Supplied text ▸
---

Magnus 3: xG, Shooting, and Goalie-ing

March 26, 2020, Micah Blake McCurdy, @IneffectiveMath

Estimating Shot Difficulty

This is the updated shooting and goaltending model, which is closely related to the model I introduced last year. Some of the exposition here is copied from that write-up.

Although shots are the basic currency of hockey, it is obvious that not all shots are equally difficult to create, nor equally difficult to score, nor equally dificult to save. The model described here attempts to measure the goal likelihood of various patterns of shots, which is of intrinsic interest, and will also permit us along the way to measure how shooters and goalies can impact goal probabilities.

Vital Theoretical Preliminaries

My animating assumption is that all of the skaters (between six and eleven, in total, usually) are working together both to generate shots for their team and to suppress the generation of shots by the other team. In principle, I consider all of the skaters equally able to affect both processes, in the long run, even if a given skater (for either team) might be only minimally involved with a given shot. All of play in all three zones leading up to and including the decision by a given player to shoot the puck, I understand to be the product of the (combined) ability of all of the skaters, and I call the goal likelihood of shots generated, at the moment the decision to shoot is taken, "expected goal probability", or xG for short. Then, in addition to the xG of the pattern to which a given shot conforms, the shooter themself can, in principle, affect the goal likelihood of the shot, by shooting the puck skilfully, or perhaps (as I might) by woefully butchering whatever chances they and their teammates (and opponents) have conspired to generate. This ability I call "finishing impact" or "shooting talent". Finally, a goaltender can, in principle, affect the goal likelihood of a shot after it is taken, by sneakily interposing their body between the puck and the goal, or, (again as I might do) contriving to fail to do so.

---

Retype the passage of the write-up on hockey shot difficulty starting at "Estimating Shot Difficulty" and ending at "from that write-up.".

Data provided ▸
---

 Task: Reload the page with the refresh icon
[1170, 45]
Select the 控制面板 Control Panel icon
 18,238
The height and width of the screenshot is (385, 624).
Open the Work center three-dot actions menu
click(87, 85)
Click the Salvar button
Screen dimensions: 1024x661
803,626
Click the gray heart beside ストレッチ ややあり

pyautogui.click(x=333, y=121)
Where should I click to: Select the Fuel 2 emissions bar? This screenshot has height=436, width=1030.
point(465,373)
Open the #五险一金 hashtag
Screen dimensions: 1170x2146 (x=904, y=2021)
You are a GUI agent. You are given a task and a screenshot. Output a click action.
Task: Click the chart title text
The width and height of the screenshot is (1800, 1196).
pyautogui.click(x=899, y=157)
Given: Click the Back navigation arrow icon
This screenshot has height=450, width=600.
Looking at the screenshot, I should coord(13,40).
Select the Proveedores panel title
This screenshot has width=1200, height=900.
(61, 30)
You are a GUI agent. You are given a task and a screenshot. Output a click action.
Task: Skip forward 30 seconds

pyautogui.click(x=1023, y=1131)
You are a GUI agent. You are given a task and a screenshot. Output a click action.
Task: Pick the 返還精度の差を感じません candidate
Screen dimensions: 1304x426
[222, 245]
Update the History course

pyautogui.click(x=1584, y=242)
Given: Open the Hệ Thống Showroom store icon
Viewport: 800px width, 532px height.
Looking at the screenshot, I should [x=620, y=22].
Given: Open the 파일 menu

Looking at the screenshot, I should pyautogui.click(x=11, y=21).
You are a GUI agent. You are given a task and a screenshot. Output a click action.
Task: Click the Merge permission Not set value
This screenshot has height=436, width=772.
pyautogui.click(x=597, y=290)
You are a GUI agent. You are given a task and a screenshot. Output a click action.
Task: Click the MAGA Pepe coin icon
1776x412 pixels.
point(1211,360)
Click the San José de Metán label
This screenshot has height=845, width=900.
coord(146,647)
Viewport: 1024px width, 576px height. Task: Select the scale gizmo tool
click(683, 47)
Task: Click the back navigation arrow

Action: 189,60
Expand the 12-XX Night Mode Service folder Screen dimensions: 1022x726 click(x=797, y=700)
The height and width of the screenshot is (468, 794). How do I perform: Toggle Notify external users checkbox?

---

Solution for this task ▸
Estimating Shot Difficulty

This is the updated shooting and goaltending model, which is closely related to the model I introduced last year. Some of the exposition here is copied from that write-up.